[Stored items]
====
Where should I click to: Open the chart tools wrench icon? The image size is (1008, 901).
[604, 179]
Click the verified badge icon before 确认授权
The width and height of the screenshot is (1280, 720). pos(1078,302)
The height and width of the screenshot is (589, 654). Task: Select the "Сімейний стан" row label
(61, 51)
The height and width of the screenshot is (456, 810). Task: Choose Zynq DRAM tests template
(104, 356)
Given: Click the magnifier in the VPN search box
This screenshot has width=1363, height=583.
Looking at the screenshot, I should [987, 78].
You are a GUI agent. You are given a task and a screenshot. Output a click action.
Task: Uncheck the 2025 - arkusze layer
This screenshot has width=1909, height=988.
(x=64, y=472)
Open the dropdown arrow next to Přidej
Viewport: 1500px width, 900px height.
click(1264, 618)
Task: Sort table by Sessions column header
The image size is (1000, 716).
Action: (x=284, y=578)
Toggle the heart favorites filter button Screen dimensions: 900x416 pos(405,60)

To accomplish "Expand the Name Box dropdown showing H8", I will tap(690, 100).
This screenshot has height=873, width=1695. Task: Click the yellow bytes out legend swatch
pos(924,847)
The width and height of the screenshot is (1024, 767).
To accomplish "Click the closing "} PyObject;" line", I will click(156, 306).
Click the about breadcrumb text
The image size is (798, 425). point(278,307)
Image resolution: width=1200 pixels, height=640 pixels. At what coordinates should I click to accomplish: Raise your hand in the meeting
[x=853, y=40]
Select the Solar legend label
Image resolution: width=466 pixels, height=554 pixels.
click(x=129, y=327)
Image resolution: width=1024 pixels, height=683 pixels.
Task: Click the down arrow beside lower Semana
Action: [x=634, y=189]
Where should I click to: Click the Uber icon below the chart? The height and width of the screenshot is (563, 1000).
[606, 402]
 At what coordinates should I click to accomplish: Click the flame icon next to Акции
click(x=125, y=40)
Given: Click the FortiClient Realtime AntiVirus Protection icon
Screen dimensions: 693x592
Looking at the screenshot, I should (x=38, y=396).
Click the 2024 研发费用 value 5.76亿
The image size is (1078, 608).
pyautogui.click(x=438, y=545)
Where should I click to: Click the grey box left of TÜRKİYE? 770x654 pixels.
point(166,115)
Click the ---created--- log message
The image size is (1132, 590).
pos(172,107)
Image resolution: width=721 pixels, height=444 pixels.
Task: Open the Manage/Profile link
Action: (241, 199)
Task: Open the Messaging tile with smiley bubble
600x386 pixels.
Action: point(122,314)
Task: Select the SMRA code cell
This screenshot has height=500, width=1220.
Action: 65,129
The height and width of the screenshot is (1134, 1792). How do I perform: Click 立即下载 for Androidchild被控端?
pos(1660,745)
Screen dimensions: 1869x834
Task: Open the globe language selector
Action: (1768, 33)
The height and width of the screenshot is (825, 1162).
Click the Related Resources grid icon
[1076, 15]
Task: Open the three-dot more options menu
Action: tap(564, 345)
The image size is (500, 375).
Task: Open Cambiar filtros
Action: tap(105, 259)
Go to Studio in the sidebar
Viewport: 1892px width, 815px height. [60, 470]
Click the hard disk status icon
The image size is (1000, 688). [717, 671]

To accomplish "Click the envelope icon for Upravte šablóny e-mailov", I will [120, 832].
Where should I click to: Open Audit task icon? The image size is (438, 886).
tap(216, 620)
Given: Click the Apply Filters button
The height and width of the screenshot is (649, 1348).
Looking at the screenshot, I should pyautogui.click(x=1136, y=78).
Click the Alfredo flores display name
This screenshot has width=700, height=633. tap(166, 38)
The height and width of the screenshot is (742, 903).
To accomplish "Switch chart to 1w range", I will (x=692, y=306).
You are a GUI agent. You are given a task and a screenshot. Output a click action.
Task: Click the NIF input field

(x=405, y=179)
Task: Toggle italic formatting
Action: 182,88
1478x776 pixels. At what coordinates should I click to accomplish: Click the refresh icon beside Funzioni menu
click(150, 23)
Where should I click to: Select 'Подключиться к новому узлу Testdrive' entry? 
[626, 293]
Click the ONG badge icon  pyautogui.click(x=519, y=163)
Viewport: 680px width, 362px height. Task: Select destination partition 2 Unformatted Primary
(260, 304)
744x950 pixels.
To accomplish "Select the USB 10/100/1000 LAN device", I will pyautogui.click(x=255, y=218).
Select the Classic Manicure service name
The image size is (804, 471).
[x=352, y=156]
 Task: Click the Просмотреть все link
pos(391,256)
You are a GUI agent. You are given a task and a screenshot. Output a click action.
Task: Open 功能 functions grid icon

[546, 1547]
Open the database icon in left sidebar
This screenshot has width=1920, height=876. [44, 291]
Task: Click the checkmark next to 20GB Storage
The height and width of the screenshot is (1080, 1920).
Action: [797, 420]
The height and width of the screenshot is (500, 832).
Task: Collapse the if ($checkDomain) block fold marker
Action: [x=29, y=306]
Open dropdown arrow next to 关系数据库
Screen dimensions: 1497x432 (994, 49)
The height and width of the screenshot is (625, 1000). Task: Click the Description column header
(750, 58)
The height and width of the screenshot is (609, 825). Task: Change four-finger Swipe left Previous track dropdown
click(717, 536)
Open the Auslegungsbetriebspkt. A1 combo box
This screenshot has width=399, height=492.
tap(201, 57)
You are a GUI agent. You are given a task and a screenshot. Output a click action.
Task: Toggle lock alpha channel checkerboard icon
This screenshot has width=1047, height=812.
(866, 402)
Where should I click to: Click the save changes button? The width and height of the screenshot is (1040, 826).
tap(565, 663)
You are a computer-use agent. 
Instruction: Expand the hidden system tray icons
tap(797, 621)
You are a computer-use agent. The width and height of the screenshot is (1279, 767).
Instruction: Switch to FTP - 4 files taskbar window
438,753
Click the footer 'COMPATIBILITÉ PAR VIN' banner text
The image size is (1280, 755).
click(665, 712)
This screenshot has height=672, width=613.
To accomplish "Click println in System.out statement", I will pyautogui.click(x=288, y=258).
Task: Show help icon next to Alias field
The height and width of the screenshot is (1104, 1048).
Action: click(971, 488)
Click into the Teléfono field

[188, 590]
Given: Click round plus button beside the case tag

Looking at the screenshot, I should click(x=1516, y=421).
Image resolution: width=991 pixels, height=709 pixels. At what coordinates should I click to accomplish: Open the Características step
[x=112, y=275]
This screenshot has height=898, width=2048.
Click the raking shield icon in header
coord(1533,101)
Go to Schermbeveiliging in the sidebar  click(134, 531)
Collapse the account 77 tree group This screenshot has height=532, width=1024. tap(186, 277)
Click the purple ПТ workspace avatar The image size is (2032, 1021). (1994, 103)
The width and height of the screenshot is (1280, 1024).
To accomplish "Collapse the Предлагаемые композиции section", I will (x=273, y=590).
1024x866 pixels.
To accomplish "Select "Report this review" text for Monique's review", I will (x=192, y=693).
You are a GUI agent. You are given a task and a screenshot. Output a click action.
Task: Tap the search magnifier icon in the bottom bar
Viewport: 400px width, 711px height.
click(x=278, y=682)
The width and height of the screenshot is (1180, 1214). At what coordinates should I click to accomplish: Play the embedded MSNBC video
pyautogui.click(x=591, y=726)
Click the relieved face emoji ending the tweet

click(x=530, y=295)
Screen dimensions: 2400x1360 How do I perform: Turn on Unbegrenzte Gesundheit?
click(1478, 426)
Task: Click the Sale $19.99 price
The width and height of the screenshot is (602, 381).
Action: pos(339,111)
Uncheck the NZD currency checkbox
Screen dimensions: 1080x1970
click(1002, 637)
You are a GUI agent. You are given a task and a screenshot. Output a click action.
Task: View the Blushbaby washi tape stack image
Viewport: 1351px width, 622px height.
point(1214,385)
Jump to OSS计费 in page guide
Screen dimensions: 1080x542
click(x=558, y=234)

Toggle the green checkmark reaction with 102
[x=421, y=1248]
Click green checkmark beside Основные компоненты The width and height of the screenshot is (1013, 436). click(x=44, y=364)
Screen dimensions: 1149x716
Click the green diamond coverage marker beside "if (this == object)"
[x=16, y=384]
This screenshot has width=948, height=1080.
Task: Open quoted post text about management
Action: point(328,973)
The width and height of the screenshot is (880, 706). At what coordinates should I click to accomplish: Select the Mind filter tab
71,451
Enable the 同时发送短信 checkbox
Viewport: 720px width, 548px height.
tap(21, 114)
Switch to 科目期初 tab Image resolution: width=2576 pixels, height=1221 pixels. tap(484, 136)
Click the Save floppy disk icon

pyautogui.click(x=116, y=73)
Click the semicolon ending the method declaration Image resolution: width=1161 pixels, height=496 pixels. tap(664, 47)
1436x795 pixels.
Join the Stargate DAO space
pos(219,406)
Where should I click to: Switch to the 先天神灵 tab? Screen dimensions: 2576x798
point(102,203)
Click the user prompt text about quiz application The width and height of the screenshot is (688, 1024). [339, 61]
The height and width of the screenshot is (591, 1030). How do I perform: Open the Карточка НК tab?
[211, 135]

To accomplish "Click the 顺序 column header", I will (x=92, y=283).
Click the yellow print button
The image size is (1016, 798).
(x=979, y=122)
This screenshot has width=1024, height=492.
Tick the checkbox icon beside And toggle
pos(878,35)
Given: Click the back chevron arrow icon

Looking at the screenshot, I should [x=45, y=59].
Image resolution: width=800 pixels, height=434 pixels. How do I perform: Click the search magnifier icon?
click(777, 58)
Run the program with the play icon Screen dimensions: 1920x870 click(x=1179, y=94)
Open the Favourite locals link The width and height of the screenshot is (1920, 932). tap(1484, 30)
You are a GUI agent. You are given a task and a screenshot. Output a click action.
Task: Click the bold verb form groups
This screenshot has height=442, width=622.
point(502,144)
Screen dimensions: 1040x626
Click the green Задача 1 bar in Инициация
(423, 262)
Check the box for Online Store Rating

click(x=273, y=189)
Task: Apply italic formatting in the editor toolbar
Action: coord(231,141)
====
Report every line of the records that contains the word "computer".

## YOUR SOLUTION
You are a computer-use agent. 
You are a computer-use agent. The width and height of the screenshot is (1279, 767).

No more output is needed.